Si les deux versions présentent quelques différences, elles racontent toutes deux le mariage de Gyptis (ou Petta), fille du chef des autochtones, avec Protis (ou Euxène), un marin originaire de Phocée. Lors de ses noces, la princesse choisit alors d'épouser l'étranger en lui présentant une coupe emplie d'eau au cours d'un repas[2].

Plusieurs hypothèses s'affrontent pour expliquer l'origine du mythe, qui possède des éléments similaires à d'autres récits légendaires de l'Antiquité. Mais l'histoire vient aussi appuyer une partie de la légende puisque des fouilles récentes attestent de la présence de colons grecs au début du VIe siècle av. J.-C. autour du quartier du Panier.

Version d'Aristote (La Constitution de Marseille)[modifier | modifier le code]

Version originale d'Aristote

Aristote - La Constitution de Marseille in Athénée, Deipnosophistes (livre XIII, fragment 576a)
Aristote « La Constitution de Marseille », dans Athénée, Deipnosophistes (livre XIII, fragment 576a)
Aristote nous rapporte une version du mythe.

Traduction en français[3]

« Les Phocéens, qui pratiquaient le commerce en Ionie fondèrent Massalia. Euxène, le Phocéen, était l'hôte du roi Nanos (tel était son nom). Ce Nanos célébra les noces de sa fille alors que par hasard Euxène était présent. Il l'invita au banquet. Le mariage se faisait de cette manière : il fallait qu'après le repas l'enfant entre et donne une coupe de boisson tempérée à qui elle voulait des prétendants présents. Et celui à qui elle aurait donné la coupe, celui-là devait être son époux.

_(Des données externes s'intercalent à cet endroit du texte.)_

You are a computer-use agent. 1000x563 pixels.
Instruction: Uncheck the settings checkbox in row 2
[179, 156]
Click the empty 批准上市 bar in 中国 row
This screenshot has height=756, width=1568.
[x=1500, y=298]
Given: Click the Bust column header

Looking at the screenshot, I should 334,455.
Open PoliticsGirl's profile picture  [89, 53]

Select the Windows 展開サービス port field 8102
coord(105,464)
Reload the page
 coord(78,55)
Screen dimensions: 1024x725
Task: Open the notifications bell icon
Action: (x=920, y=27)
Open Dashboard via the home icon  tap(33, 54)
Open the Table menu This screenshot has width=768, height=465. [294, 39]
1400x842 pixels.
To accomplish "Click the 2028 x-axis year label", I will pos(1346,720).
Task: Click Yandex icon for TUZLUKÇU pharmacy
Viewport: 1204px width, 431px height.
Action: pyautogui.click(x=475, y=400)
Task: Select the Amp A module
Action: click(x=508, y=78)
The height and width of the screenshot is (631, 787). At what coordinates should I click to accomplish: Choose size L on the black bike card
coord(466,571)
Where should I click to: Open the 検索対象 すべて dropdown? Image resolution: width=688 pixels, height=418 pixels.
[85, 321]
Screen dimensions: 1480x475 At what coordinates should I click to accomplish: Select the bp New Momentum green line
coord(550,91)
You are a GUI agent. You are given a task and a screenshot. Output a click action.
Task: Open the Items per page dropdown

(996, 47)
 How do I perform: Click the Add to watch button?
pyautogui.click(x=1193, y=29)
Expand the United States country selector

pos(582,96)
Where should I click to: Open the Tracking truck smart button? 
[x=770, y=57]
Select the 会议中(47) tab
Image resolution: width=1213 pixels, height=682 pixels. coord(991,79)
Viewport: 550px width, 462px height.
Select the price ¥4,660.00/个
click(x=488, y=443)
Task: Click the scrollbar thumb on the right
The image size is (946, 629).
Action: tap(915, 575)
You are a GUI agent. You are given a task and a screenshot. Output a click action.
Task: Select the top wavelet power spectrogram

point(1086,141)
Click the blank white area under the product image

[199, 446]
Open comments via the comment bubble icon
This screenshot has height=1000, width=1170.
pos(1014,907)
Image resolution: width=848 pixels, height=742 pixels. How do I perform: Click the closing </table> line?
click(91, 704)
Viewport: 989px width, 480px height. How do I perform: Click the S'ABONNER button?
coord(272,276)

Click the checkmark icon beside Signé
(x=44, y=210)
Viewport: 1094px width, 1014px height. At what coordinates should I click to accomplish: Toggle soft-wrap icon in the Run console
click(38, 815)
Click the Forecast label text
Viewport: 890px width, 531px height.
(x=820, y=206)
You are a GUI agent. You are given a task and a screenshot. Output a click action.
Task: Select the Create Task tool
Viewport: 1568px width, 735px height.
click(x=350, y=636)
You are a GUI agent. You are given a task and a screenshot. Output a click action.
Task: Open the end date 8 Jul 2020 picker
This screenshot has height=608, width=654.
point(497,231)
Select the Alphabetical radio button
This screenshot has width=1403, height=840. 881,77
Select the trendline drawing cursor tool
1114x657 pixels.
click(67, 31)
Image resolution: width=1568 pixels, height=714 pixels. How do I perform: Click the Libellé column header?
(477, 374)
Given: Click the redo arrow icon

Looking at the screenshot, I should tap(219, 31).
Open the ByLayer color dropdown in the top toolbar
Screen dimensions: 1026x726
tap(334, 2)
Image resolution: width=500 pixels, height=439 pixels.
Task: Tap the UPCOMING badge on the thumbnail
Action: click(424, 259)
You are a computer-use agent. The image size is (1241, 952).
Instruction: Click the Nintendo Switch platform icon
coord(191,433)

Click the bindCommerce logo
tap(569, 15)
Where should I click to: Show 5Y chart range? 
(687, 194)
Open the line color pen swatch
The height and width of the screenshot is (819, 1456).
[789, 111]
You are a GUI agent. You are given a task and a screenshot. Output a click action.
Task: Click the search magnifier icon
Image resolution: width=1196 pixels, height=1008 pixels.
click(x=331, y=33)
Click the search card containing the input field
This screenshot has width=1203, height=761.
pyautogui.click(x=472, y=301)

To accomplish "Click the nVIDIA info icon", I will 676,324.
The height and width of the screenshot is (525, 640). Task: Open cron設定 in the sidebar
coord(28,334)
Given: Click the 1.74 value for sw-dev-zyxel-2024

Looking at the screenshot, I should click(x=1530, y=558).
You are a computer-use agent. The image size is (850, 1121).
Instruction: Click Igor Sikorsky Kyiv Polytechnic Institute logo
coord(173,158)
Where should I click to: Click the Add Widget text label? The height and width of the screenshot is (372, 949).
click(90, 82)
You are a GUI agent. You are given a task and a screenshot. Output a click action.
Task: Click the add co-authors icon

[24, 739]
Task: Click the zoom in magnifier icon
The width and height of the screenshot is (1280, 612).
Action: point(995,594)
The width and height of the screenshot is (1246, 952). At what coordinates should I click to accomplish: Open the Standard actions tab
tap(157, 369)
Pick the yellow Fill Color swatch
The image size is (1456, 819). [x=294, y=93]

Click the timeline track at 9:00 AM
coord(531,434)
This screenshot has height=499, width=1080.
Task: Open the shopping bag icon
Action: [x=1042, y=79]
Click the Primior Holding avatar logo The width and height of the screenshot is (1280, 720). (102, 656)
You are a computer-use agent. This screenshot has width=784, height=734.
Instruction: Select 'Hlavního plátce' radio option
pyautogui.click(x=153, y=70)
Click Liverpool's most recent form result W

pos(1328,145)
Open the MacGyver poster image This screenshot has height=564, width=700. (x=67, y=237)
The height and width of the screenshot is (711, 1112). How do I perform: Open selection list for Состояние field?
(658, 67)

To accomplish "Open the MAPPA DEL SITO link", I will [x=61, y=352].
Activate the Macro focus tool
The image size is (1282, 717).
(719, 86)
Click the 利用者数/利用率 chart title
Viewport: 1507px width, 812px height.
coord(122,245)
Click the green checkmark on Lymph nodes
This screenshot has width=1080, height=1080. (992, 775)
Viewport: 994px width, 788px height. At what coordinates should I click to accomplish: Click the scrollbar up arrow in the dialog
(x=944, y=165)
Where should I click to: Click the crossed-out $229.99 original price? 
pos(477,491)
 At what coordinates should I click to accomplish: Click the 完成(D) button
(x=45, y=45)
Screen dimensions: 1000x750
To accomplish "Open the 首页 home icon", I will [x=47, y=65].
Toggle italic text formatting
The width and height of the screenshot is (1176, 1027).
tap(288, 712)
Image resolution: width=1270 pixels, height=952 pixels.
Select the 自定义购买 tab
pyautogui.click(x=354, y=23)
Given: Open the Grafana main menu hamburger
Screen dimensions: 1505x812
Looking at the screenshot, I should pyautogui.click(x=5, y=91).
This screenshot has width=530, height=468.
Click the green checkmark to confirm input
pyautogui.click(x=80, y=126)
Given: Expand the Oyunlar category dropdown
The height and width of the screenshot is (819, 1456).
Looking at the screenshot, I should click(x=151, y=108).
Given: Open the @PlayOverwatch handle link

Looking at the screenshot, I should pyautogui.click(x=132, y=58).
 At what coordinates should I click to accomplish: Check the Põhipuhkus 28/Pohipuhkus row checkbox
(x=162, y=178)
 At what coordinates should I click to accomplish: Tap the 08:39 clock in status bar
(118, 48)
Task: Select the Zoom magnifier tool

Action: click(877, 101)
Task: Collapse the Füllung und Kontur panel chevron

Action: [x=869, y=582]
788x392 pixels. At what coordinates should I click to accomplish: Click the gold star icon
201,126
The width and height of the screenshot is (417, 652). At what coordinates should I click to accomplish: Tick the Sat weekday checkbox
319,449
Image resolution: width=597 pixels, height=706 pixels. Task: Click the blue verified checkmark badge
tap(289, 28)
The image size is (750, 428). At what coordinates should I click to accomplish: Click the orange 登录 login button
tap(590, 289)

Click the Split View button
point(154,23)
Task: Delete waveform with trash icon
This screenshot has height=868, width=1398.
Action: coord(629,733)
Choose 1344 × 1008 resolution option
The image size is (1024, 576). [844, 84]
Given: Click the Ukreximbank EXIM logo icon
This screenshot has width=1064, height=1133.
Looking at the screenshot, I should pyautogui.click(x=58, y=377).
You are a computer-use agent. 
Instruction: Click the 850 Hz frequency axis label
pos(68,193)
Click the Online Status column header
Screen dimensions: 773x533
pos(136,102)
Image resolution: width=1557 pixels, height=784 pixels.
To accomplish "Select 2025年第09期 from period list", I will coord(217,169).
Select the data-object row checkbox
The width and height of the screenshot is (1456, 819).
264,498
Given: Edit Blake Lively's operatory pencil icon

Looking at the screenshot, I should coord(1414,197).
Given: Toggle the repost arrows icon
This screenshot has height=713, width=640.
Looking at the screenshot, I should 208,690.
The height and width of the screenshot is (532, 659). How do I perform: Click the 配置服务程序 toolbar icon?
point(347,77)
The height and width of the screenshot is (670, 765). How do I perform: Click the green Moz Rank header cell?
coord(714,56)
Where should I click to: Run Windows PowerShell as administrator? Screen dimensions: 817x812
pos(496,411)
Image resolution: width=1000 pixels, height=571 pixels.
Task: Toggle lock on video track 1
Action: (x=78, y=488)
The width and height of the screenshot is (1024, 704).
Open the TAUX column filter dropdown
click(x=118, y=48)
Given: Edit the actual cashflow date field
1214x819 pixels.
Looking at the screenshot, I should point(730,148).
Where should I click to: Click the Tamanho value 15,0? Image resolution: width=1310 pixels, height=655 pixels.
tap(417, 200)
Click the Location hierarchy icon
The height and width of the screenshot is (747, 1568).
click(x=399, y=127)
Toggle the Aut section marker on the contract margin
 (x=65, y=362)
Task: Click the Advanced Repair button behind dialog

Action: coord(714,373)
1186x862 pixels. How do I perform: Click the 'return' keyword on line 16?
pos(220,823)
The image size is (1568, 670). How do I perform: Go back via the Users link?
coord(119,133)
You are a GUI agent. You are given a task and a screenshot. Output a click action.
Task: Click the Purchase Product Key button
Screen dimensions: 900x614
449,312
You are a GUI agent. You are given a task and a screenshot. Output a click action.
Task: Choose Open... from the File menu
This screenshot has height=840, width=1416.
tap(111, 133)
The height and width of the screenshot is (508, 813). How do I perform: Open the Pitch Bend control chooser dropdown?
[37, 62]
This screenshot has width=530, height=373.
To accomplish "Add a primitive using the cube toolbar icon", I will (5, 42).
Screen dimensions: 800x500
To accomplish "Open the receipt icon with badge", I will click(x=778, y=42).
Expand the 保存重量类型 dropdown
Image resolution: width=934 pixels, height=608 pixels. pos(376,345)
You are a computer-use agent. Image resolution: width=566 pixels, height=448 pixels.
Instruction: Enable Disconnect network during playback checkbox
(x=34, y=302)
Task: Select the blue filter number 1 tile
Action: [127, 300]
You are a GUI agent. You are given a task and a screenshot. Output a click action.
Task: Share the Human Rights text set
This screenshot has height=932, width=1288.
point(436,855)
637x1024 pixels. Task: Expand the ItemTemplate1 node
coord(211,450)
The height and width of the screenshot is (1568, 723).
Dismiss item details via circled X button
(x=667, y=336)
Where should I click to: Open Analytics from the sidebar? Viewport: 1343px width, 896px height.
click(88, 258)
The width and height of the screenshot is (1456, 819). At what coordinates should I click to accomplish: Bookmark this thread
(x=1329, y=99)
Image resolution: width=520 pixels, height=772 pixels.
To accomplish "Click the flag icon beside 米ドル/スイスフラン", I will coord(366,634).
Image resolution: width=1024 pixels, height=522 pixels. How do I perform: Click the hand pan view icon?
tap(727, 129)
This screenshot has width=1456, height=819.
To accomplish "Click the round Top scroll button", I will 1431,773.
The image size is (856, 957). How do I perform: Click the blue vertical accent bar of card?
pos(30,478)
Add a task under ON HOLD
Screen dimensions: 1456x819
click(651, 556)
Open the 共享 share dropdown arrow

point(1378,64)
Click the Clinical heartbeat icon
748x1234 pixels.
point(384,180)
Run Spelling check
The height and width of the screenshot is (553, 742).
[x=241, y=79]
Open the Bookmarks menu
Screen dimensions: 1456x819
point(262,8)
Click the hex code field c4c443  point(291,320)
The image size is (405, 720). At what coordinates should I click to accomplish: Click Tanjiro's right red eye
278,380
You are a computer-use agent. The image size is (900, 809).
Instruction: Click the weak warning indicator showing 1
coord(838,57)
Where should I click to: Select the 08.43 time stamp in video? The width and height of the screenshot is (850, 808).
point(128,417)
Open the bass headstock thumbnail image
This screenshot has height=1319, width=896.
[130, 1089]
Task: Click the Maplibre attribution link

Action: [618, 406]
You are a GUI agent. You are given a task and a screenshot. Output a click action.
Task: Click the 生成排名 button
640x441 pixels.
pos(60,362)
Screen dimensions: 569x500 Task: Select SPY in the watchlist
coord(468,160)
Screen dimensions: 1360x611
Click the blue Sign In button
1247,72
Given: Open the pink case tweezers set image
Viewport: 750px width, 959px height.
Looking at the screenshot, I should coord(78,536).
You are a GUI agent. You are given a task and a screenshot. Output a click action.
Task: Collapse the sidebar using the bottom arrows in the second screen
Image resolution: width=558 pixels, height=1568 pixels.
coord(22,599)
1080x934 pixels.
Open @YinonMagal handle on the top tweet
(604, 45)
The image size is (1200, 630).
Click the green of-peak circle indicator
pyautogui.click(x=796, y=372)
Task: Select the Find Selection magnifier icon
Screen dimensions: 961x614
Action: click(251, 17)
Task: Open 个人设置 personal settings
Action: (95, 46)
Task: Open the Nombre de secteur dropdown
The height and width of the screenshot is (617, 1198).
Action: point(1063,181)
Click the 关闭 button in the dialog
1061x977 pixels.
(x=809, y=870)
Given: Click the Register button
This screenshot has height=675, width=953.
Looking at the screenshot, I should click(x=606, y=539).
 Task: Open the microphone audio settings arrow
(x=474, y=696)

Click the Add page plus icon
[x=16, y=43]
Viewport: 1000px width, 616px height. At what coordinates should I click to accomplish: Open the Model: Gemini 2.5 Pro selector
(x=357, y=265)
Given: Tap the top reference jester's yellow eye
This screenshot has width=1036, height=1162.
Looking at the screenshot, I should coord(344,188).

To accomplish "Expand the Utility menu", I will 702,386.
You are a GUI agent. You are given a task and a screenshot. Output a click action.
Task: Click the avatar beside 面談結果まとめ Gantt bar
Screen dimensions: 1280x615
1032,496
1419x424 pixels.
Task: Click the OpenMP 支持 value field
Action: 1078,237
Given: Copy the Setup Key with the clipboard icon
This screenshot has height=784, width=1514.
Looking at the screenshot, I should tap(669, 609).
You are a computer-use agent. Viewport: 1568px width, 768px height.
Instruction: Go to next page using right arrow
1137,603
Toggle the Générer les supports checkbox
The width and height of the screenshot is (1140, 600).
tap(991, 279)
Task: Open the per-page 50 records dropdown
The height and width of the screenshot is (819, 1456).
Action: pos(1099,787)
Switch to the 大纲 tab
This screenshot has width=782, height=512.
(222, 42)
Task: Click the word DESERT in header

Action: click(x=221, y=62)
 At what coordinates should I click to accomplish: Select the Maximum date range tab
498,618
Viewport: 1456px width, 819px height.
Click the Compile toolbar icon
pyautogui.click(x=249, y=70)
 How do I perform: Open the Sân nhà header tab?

L'enfant entre donc et, soit par hasard soit pour une autre raison, donne [la coupe] à Euxène. Le nom de l'enfant était Petta. À la suite de cet événement, comme père acceptait qu'il eût la jeune fille en pensant que le don avait été fait avec l'accord de la divinité, Euxène la reçut pour femme et cohabita, changeant son nom (à elle) en Aristoxène. Et il y a à Massalia une famille issue de cette femme, encore maintenant, appelée Prôtiades. Car Prôtis fut le fils d'Euxène et d'Aristoxène. »

— (trad. G. Kaibel)

Ce fragment de « La Constitution des Massaliotes » d'Aristote est cité en grec par Athénée à la fin du IIe siècle apr. J.-C. dans ses Deipnosophistes (livre XIII)[4]. L'histoire d'Aristote prend la forme d'un résumé sec, elliptique et disloqué par des ajouts d'informations mineures. Le texte d'Athénée est lui-même mal transmis, le récit ressemblant plus à une note de travail qu'à une narration composée[3].

Histoires philippiques de Trogue Pompée résumées par Justin. Édition de 1519.

Version de Trogue Pompée rapportée par Justin (Abrégé des histoires philippiques)[modifier | modifier le code]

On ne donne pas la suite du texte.